▶ [Excerpted text]:
= = = =

Scanning electron microscope of Streptomyces mangrovisoli MUSC 149^T.

Chemotaxonomic Characteristics

The analyses of peptidoglycan amino acid composition and sugars of strain MUSC 149^T were carried out by the Identification Service of the DSMZ using protocols of Schumann (2011). Major diagnostic cell wall sugars of strain MUSC 149^T were obtained as described by Whiton et al. (1985) and analyzed by TLC on cellulose plates (Staneck and Roberts, 1974). Analysis of respiratory quinones, polar lipids (Kates, 1986) and fatty acids (Sasser, 1990) were carried out by the Identification Service of the DSMZ.

Extract preparation of MUSC 149^T

MUSC 149^T was grown in TSB for 14 days prior to fermentation process. The fermentation medium used was FM3 (Hong et al., 2009; Lee et al., 2012a). The medium was autoclaved at 121°C for 15 min prior to experiment. Fermentation was carried out in test tubes (30 mm × 200mm) containing 20 mL of FM3, at an angle of 45° for 7–10 days at 28°C. The resulting FM3 medium was recovered by centrifugation at 12000 g for 15 min. The supernatant was filtered and subjected to freeze dry process. Upon freeze-drying, the sample was extracted with methanol for 72 h and the methanol-containing extract was filtered and collected. The residue was re-extracted under the same condition twice at 24 h interval. Subsequently, the methanol-containing extract was evaporated using rotary vacuum evaporator at 40°C. The extract of MUSC 149^T was collected and suspended in dimethyl sulphoxide (DMSO) as vehicle reagent prior to assay.

= = = =

▶ [Record extracts]:

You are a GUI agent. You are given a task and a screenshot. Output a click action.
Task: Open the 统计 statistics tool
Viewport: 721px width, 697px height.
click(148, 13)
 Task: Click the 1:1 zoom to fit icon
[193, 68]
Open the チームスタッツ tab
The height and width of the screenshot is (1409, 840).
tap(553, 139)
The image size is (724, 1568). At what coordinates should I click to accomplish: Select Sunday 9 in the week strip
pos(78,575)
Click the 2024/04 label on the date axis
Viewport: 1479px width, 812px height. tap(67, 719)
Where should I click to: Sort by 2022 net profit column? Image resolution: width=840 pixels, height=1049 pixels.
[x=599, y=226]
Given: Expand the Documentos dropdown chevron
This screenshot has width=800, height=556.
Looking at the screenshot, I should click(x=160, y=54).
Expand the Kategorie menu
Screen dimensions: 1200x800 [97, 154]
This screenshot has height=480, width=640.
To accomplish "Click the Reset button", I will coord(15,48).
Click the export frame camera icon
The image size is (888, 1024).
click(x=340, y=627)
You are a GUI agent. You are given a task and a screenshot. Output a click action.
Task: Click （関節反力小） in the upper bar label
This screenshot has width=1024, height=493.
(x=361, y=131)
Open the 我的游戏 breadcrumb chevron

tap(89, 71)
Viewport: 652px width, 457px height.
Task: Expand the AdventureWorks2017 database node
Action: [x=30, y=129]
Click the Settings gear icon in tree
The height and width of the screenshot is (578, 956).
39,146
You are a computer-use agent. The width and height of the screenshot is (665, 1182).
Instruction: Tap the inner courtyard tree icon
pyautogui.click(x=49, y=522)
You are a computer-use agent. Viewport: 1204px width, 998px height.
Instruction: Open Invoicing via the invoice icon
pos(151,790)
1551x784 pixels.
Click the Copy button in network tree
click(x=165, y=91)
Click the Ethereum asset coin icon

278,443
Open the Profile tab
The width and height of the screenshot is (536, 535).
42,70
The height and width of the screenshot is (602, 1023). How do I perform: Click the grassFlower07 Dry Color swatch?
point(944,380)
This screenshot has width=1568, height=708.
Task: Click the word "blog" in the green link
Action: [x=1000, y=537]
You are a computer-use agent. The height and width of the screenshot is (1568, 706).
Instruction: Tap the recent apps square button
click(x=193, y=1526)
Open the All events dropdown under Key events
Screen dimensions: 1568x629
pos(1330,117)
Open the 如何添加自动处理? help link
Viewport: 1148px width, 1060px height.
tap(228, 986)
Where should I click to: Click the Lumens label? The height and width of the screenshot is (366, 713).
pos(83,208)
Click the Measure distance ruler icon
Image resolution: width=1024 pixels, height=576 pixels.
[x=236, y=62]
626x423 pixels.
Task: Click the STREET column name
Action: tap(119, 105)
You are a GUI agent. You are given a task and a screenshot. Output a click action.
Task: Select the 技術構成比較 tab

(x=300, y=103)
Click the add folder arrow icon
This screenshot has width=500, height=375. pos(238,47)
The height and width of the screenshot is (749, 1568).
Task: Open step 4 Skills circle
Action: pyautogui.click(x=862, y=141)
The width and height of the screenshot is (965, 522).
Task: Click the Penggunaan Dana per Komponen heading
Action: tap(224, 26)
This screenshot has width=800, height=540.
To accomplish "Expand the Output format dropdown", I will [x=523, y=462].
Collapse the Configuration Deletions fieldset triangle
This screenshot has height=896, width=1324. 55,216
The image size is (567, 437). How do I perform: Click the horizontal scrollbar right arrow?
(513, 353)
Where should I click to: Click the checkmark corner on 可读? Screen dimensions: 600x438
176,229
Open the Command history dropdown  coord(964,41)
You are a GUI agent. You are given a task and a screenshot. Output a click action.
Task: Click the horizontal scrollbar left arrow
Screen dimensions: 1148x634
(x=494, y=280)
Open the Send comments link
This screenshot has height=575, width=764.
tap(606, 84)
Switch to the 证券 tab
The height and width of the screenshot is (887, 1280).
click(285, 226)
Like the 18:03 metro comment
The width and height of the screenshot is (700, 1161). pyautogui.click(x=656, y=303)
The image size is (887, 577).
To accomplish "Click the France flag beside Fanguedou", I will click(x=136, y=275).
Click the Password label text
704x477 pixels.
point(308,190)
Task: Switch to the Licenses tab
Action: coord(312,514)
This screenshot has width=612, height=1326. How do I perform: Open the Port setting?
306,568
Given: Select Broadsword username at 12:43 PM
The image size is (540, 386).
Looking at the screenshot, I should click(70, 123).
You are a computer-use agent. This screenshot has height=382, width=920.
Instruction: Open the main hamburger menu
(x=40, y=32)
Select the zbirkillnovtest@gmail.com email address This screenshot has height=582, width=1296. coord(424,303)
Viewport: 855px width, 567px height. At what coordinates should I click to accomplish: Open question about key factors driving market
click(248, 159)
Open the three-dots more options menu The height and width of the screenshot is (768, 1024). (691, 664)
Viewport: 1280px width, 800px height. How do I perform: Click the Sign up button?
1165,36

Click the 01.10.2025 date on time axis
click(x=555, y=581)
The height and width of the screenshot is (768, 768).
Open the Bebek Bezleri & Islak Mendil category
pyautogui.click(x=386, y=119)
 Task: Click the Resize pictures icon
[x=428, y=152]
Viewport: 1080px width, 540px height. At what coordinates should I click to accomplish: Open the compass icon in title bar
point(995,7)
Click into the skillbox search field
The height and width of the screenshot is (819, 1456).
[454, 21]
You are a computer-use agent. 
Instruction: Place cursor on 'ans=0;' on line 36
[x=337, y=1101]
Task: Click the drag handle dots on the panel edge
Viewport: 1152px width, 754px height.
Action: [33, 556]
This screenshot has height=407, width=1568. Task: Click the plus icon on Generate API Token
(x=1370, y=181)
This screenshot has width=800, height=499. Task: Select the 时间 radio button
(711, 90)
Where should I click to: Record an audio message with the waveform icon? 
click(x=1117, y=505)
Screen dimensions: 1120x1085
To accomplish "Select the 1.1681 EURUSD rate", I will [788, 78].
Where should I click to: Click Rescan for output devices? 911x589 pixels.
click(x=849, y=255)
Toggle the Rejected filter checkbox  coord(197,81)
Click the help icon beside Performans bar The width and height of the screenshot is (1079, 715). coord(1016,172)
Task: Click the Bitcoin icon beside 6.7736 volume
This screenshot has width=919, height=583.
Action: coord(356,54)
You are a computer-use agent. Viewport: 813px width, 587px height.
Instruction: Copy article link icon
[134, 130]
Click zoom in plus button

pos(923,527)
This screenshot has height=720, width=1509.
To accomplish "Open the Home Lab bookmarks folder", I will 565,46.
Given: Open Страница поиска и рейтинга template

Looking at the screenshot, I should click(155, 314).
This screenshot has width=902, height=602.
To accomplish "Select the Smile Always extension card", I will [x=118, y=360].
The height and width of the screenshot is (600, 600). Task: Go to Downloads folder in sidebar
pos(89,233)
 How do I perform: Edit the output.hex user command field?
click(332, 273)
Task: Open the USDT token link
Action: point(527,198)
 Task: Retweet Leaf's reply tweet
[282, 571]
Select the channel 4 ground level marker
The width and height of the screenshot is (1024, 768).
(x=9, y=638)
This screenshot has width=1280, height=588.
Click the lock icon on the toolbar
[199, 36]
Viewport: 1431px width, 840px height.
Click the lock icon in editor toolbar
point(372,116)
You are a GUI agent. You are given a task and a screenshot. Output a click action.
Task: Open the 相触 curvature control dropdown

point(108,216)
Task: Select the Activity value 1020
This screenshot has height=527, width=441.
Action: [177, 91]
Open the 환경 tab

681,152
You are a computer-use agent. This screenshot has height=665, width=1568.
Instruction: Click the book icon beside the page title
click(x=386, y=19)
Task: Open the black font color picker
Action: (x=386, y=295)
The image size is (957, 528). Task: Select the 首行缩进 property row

= = = =

▶ [Work instructions]:
1. Summarize the methods excerpt on strain MUSC 149^T in two sentences.
2. From the methods excerpt on strain MUSC 149^T, extract the stretch from "The analyses of" through "of the DSMZ.".

▶ [Outputs for the tasks]:
1. The Identification Service of the DSMZ analyzed the cell wall peptidoglycan, sugars, respiratory quinones, polar lipids and fatty acids of strain MUSC 149^T, and the cell wall sugars were also analyzed by TLC on cellulose plates. To prepare its extract, the strain was fermented in FM3 medium, the recovered supernatant was filtered, freeze-dried, extracted repeatedly with methanol and evaporated, and the extract was suspended in DMSO before the assay.

2.
The analyses of peptidoglycan amino acid composition and sugars of strain MUSC 149^T were carried out by the Identification Service of the DSMZ using protocols of Schumann (2011). Major diagnostic cell wall sugars of strain MUSC 149^T were obtained as described by Whiton et al. (1985) and analyzed by TLC on cellulose plates (Staneck and Roberts, 1974). Analysis of respiratory quinones, polar lipids (Kates, 1986) and fatty acids (Sasser, 1990) were carried out by the Identification Service of the DSMZ.